For girls, I tend to do a semi-handshake thing. It's weird actually, never thought about it before. It's almost the way some 19th century Frenchman would hold a lady's hand before going down to kiss it... obviously I don't do THAT, but it's roughly similar, minimal pressure applied, maybe slight shake there.

Um, okay, I've just discovered I'm weird.
If you want to give a girl you've just met a kiss on the cheek, do so.
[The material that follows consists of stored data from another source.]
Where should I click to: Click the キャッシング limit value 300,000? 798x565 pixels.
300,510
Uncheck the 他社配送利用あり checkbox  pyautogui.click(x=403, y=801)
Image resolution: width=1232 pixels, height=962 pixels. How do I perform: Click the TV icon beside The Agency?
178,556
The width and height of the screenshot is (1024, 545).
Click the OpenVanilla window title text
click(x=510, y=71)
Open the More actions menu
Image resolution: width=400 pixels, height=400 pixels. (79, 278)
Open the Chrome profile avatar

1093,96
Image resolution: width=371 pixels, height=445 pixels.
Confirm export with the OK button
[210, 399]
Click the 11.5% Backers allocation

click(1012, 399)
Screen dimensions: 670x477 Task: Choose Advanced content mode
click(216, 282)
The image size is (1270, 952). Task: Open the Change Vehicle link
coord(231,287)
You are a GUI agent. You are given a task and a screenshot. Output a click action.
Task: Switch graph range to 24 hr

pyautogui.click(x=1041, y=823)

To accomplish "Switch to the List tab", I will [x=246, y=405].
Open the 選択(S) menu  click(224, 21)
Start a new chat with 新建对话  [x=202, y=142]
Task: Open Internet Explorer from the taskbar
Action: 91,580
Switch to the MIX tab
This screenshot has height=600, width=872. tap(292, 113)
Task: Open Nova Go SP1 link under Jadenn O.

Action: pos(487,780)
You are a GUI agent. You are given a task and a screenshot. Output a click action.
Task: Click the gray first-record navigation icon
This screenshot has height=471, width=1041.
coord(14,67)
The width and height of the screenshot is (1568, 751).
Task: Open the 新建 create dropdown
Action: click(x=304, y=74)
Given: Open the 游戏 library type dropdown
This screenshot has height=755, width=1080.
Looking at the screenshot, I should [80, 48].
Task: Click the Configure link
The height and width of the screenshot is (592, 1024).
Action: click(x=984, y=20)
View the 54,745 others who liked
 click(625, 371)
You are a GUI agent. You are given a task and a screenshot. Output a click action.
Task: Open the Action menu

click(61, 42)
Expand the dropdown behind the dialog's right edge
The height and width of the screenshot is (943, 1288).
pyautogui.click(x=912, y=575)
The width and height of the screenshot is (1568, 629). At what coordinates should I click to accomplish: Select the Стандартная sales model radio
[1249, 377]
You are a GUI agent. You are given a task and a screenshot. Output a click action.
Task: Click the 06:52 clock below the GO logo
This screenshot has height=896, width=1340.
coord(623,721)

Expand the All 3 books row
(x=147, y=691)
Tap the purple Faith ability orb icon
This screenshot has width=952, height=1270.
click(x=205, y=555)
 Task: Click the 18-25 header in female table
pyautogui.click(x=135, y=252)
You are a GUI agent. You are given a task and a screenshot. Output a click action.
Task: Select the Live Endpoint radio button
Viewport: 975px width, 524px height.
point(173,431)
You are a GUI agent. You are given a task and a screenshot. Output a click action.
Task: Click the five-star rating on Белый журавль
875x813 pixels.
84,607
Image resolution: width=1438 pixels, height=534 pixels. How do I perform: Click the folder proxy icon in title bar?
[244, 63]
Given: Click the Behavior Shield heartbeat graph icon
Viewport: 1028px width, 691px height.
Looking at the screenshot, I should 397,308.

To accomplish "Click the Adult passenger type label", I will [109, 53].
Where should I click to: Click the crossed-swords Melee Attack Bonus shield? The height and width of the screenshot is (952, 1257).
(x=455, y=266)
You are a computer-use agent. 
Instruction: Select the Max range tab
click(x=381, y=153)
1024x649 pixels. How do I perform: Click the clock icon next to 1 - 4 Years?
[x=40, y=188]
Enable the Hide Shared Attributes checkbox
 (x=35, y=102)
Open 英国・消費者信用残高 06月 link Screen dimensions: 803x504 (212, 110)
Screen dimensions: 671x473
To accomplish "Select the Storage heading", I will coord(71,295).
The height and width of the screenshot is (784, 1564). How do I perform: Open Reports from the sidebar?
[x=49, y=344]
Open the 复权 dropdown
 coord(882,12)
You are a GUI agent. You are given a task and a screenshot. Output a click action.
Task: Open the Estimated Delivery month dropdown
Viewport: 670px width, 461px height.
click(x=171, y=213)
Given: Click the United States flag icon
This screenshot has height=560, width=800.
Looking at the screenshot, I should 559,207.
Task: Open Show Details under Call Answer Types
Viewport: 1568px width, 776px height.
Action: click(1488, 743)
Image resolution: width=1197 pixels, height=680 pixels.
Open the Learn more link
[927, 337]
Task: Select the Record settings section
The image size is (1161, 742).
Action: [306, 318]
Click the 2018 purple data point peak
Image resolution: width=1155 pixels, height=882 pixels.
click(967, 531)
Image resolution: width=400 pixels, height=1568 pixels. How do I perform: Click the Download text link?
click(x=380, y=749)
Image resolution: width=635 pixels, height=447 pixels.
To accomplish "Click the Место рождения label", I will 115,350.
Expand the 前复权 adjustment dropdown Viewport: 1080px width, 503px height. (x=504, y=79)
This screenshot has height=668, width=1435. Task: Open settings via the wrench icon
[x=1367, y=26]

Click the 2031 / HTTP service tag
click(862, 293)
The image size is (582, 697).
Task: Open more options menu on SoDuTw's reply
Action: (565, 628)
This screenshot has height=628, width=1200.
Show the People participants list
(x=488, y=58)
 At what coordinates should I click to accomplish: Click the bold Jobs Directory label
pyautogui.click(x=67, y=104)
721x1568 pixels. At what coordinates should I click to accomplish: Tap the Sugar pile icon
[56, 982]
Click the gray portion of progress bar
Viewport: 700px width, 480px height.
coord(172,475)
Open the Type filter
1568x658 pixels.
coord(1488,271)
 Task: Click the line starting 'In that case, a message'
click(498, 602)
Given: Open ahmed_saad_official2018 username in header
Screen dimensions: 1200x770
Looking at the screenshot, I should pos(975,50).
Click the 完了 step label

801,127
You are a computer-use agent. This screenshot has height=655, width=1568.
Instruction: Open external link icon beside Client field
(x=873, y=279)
Whatever you do, do it confidently.

If you act confused and shy, it will just make it more awkward and embarassing.
i'd go with handshake to male and female, if a stranger hugged me i'd wonder why they were doing it. but then again.....when meeting strangers in foreign countries they hug and kiss twice....... the issue that always confuses me more is who to say "how are you?" to....
Reply 15
I hug all my female friends when I meet them. For male friends, I generally do that hand thing that is like a handshake but your thumbs interlock and grasp each others hands (lol that sounds so gay but it isn't - does anyone know what I mean??) :biggrin:
nikk
I hug all my female friends when I meet them. For male friends, I generally do that hand thing that is like a handshake but your thumbs interlock and grasp each others hands (lol that sounds so gay but it isn't - does anyone know what I mean??) :biggrin:



i know what you mean! it's quite funny to watch when guys do that and when they do the half hug thing.....
Reply 17
I really don't shake hands or do the kissy kissy thing even with people I know well.
Just say hello and fall in step.
Reply 18
I don't tend to do much but smile and say hi until I know what a person does to greet. I don't mind the touchy kissy stuff, it just depends on the other person. Like, my mate at college is from France so she's very touchy and she kisses us and things. However, another mate in the same group has only ever hugged me twice!

I say, don't touch unless they touch you first...
Reply 19
everytime whether girl or boy, i just nod my head and smile at them then say "hi" or "how are you" etc etc. Trust me, It is 100% fail proof.